Abrupt changes in firing rates of neighboring pixels make the pla

Abrupt changes in firing rates of neighboring pixels make the place fields incoherent. Spatial information content is a measure used to predict the location of an animal from the firing of a cell. Information content was calculated using Skaggs’ formula (Markus et al., 1994 and Skaggs et al., 1993) and measures the amount of information carried by a single spike about the location of the animal and is expressed as bits per spike: Spatial information content=∑Pi(RiR)log2(RiR)Where: i is the bin/pixel number, Pi is

the probability for occupancy of bin i, Ri is the mean firing rate for bin/pixel i and R is the overall firing mean rate. Spatial coherence and information content from session 1 were compared with measures from session 2. Local field potentials were recorded from four continuous sampled channels (CSC) in Neuralynx. The recorded data was speed-filtered between 5 and 30 cm/s. The EEG signals were band-pass Ruxolitinib purchase filtered between 4 and 12 Hz for theta and between 30 and 80 Hz

for gamma. Power HDAC inhibitor spectrum of the corresponding signals was calculated using FFT (fast Fourier transform). Complex bursts were identified by the characteristic 2–7 spikes within a span of 5–15 ms. To quantify them each sorted cell from the spike sorting procedure was taken and a histogram of interspike intervals (ISI) was plotted. The histogram was divided into three time interval bins (1) less than 10 ms, (2) 10–100 ms, and (3) more than 100 ms.
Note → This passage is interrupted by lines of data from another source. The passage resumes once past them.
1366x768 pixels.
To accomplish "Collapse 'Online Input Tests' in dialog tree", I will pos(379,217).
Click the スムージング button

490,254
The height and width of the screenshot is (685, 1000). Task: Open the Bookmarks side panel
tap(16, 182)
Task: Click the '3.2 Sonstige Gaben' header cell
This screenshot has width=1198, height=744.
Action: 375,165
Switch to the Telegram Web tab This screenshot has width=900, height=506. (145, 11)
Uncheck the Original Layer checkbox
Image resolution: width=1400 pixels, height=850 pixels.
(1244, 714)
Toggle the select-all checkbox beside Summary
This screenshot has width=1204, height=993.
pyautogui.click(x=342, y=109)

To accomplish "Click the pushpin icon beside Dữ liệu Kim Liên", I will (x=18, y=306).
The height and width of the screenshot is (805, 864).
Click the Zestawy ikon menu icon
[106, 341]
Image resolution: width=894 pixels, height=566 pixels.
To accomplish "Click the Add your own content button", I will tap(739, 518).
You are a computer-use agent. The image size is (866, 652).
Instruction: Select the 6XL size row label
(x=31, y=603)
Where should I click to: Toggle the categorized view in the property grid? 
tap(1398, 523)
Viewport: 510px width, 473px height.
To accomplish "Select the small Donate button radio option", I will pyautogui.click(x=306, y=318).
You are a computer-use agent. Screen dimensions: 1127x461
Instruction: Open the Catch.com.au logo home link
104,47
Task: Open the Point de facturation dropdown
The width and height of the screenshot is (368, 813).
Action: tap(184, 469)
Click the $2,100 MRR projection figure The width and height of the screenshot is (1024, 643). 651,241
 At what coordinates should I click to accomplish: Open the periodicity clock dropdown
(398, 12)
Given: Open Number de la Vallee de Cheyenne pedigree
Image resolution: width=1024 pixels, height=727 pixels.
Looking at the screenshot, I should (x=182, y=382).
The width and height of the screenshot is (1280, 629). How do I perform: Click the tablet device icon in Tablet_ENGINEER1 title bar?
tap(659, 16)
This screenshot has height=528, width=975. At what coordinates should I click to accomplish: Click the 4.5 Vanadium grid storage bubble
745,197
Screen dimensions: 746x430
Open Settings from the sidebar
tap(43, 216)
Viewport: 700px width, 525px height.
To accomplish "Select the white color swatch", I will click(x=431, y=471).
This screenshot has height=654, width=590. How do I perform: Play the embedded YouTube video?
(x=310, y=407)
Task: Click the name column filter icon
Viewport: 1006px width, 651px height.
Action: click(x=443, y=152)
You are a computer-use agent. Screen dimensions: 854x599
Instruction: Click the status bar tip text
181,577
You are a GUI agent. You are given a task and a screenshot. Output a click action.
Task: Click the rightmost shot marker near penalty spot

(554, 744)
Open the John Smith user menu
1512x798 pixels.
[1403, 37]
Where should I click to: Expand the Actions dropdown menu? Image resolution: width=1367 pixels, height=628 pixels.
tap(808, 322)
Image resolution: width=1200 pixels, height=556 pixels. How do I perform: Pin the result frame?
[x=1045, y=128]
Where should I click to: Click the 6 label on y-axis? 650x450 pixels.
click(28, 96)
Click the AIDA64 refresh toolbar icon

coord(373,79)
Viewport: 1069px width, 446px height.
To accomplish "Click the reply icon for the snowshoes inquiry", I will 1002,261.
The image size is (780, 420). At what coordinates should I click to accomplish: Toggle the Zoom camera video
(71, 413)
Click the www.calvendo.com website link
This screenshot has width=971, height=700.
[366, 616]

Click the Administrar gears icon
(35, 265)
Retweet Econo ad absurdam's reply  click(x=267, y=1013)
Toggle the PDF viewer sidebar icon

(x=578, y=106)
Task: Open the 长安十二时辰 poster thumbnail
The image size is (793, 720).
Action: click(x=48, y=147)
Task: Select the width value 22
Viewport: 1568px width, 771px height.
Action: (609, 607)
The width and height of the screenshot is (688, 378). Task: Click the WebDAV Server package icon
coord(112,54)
Complex spike bursts were identified as those with ISIs of 10 ms or less. The rest were considered to be from periods when the neuron fired single spikes. The percentage of complex spike bursts of every cell in a session was calculated and averaged for knockout and control mice. We analyzed the intrinsic spike frequencies of theta modulated place cells and interneurons KO and CT mice by calculating the spike-time autocorrelations (see

Langston et al., 2010). Briefly, the autocorrelation function (ACF) of a spike train was calculated by using a bin size of 2 ms and the autocorrelogram was truncated at much 500 ms. The ACF was mean-normalized and a power spectrum was generated. Before applying the FFT, the signal was tapered with a Hamming window to reduce spectral leakage. A cell was said to be theta modulated if the mean power of the peak around theta frequency (4–11 Hz) was 5 times greater than the mean power between 0 Hz and 125 Hz. Intrinsic spike frequencies of two cells were compared by aligning two autocorrelograms vertically and drawing a line along a predetermined peak. To determine the exact position of the tetrodes in the brain, tetrodes were not moved after the last recording session. The mice were anesthetized with an overdose of 0.5 ml Ketamine and Xylazine solution (100 mg/ml and 15 mg/ml, respectively) and perfused with 4% PFA solution, following which the tetrodes were moved up and the mice decapitated.